Dear X-Air and WeatherCat FYI electricians,

Quote
trying to solder in the engine bay (or worse) is very difficult
I suspect it’s best done with the engine not running?  [banghead]

Uh yeah!  That's one of first things to make sure of!  However, even with the engine off, tapping a wire can be a very miserable business.  When I retrofitted our 2000 Century (Coquette) to Phillips LED daytime running lights, the controller box needed a tap into the parking light wiring.  LED daytime running lights are supposed to dim at night, the way the controller box determines to dim the LEDs is when the parking lights are on.  Alas, the only place I could find to tap into that wire was in the right next to the plastic light housing.  Trying to manipulate a soldering iron at the edge of the engine bay with fragile plastic and potentially flammable lubricants around was not fun!   [banghead]  However, I did manage to make the connection.  As a result, here are the LED daytime running lights in the daytime:



Here is what they look like with the headlights on and thus the LEDs are dimmed:



I bought the same kit for my trusty wagon, but the row of LEDs looks too modern for a 50 year old car in my tastes, so I'm trying to come up with something else.  At least for my wagon I was able to use the Posi-Tap connectors so I've already got the needed tap without any soldering.

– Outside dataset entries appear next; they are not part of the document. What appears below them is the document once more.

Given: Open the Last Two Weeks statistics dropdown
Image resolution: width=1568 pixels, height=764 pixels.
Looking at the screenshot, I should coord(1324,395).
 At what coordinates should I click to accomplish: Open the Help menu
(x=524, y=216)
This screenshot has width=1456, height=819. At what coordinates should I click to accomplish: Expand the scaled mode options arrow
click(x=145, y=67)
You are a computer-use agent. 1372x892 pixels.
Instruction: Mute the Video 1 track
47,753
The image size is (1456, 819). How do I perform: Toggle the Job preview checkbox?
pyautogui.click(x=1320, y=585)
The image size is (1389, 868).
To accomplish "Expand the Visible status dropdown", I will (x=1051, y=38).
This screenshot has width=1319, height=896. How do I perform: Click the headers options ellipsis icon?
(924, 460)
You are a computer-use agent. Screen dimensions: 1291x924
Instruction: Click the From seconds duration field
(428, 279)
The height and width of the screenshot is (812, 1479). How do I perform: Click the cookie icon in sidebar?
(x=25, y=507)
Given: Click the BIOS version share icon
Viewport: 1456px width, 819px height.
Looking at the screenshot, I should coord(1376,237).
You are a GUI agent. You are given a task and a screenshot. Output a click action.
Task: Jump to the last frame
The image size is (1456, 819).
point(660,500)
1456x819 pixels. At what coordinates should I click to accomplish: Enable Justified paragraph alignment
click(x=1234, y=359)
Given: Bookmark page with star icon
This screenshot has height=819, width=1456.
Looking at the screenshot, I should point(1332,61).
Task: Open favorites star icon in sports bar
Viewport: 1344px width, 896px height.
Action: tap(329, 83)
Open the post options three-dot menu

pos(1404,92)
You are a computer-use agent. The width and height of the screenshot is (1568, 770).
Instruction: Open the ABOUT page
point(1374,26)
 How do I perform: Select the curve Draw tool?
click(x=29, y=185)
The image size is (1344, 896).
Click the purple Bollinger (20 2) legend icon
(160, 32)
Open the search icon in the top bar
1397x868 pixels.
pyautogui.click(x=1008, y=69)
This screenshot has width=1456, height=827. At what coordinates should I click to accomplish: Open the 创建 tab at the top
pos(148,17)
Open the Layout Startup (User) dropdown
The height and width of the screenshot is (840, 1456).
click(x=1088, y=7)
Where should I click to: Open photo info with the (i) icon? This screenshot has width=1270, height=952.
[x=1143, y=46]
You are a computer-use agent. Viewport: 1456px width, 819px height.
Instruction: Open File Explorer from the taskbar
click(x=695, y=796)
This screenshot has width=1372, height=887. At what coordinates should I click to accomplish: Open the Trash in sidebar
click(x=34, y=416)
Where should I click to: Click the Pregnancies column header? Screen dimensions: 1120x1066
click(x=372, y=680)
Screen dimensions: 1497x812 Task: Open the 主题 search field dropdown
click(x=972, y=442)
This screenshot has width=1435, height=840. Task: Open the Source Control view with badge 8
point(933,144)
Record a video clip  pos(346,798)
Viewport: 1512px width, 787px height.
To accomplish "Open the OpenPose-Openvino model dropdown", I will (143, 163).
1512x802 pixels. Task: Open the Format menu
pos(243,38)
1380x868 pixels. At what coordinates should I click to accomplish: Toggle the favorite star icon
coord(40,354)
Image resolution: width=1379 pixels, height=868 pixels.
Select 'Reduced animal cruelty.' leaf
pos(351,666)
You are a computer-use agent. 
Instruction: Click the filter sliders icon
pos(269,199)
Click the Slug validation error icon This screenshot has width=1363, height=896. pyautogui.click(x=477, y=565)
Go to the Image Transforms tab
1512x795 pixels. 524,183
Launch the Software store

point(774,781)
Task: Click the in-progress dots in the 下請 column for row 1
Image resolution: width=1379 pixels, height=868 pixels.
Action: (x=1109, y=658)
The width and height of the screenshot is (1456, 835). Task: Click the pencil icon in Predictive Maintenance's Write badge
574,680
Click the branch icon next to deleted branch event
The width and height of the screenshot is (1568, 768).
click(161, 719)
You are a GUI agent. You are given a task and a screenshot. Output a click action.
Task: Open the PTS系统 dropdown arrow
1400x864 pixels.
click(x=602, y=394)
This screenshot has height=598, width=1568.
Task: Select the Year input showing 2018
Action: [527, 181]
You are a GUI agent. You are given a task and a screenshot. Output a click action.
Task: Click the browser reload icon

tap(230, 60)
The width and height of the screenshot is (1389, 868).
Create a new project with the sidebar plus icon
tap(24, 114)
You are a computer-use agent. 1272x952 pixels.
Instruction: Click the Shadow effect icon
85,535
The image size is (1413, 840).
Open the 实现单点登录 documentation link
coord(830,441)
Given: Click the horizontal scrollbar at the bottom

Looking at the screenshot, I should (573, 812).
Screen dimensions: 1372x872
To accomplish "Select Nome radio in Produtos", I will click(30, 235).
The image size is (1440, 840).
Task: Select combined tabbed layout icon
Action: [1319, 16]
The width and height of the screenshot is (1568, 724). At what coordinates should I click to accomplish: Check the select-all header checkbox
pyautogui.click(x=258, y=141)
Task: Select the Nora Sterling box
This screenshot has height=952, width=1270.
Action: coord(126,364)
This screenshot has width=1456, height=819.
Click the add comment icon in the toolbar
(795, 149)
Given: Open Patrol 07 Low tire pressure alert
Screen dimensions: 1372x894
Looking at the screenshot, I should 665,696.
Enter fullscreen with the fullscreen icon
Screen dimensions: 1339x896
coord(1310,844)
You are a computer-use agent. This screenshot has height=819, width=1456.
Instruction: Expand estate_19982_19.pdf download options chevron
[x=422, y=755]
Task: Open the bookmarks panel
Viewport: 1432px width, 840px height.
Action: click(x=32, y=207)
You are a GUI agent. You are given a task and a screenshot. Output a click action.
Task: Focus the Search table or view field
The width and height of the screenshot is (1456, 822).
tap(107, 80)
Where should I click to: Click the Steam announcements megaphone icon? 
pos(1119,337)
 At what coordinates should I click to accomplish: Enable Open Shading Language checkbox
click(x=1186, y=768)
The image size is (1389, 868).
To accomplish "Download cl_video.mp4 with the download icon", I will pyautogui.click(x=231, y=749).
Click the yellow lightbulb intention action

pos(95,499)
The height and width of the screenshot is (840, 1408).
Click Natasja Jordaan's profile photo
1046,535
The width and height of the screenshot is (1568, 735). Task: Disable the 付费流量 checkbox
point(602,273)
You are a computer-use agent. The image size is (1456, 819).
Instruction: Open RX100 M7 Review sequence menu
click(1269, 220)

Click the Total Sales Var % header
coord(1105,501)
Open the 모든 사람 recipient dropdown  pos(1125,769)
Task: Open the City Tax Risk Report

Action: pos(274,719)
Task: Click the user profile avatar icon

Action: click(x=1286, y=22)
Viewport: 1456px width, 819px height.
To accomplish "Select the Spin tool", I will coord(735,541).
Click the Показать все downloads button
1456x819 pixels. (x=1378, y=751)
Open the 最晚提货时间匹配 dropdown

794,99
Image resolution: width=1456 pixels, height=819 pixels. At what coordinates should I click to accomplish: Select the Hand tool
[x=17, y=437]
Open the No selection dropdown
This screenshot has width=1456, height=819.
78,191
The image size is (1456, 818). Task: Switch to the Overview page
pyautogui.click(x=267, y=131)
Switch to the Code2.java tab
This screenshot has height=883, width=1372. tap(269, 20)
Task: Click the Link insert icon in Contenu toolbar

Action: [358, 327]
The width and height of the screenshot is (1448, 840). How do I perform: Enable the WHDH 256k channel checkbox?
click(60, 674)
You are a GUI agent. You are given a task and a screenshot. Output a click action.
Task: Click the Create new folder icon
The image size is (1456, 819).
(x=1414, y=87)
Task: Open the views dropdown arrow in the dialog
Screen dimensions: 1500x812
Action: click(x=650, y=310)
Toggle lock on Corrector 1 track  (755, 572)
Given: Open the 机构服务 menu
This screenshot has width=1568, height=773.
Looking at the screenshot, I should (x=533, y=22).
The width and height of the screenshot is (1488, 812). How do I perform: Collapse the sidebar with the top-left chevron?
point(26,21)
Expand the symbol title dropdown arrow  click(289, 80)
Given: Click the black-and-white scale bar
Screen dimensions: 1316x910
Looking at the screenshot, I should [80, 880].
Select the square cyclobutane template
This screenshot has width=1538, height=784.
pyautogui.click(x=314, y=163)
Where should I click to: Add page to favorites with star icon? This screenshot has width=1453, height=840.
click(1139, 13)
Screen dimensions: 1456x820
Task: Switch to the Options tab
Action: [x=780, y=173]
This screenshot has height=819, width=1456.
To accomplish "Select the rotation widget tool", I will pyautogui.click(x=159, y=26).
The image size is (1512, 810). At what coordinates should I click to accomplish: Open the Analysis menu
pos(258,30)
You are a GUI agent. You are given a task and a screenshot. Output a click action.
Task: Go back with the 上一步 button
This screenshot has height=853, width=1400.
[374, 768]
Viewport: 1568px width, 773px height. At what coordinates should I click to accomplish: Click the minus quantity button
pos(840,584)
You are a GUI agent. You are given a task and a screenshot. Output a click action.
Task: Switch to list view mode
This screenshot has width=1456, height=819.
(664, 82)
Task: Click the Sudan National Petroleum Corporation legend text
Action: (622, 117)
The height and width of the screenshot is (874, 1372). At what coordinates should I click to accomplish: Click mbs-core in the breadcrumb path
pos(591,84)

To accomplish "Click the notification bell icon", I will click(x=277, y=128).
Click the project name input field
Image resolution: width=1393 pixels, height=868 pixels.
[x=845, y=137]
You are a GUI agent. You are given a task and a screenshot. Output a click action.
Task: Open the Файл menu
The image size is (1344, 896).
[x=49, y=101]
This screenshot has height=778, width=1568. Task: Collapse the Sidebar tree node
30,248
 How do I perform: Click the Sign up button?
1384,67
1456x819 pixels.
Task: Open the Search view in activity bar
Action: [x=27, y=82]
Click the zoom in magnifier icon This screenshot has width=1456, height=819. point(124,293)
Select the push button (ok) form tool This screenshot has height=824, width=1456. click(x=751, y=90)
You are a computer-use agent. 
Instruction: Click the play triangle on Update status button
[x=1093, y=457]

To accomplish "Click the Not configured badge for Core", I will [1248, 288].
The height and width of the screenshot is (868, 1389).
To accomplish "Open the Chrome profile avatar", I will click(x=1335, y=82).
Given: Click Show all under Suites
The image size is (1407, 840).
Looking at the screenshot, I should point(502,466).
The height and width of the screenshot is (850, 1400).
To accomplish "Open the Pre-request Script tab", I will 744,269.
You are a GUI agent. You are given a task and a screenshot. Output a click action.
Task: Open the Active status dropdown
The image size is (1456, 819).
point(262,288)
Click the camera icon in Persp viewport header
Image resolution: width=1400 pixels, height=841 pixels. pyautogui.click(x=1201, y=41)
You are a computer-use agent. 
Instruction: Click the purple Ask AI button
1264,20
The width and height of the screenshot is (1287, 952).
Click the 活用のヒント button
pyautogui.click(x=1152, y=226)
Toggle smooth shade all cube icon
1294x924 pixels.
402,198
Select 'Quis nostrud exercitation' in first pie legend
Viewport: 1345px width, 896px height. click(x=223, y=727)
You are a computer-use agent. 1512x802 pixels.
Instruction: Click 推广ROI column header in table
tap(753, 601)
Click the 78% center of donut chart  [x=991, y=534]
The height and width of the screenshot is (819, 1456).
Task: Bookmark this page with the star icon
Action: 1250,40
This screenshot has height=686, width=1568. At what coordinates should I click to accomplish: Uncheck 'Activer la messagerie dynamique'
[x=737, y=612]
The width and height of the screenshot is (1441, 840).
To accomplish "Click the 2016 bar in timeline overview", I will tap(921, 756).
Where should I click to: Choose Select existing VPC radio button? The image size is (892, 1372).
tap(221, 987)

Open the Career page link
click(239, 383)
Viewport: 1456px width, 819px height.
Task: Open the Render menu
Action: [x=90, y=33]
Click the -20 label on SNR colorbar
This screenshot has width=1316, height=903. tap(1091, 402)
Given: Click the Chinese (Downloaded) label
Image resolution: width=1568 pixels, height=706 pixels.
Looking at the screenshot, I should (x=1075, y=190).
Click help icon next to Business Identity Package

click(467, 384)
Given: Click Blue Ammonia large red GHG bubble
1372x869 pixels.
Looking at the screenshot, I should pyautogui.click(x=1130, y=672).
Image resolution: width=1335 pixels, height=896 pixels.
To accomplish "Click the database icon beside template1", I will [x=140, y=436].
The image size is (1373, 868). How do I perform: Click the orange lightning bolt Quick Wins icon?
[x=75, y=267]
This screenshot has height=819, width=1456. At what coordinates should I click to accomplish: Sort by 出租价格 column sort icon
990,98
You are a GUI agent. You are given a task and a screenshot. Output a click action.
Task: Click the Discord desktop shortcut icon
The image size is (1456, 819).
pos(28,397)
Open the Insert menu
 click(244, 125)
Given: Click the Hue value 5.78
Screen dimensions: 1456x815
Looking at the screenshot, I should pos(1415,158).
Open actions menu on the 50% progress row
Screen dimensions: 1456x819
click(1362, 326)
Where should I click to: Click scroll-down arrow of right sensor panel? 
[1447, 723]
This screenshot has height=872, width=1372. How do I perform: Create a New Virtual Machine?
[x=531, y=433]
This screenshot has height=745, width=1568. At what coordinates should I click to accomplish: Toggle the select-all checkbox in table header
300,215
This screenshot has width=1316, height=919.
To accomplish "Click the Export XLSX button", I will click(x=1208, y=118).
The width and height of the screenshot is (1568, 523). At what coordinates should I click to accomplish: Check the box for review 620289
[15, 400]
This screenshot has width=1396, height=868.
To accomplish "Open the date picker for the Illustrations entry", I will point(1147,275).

Cheers, Edouard  [cheers1]

Blicj11

  • Storm
  • *****
  • Posts: 2726
    • EW3808
    • KUTHEBER6
    • Timber Lakes Utah
  • Station Details: Davis Vantage Pro2 Plus | WeatherLinkIP™ Data Logger | iMac (late 2013), 3.5 GHz Intel Core i7, 24 GB RAM, macOS Sierra | Sharx SCNC2900 Webcam | Supportive Wife
Re: Using a PC case fan to aspirate your temperature/humidity probe.
« Reply #34 on: October 26, 2017, 02:22:38 AM »
Nicely done Edouard. Like Fredrico, we love you.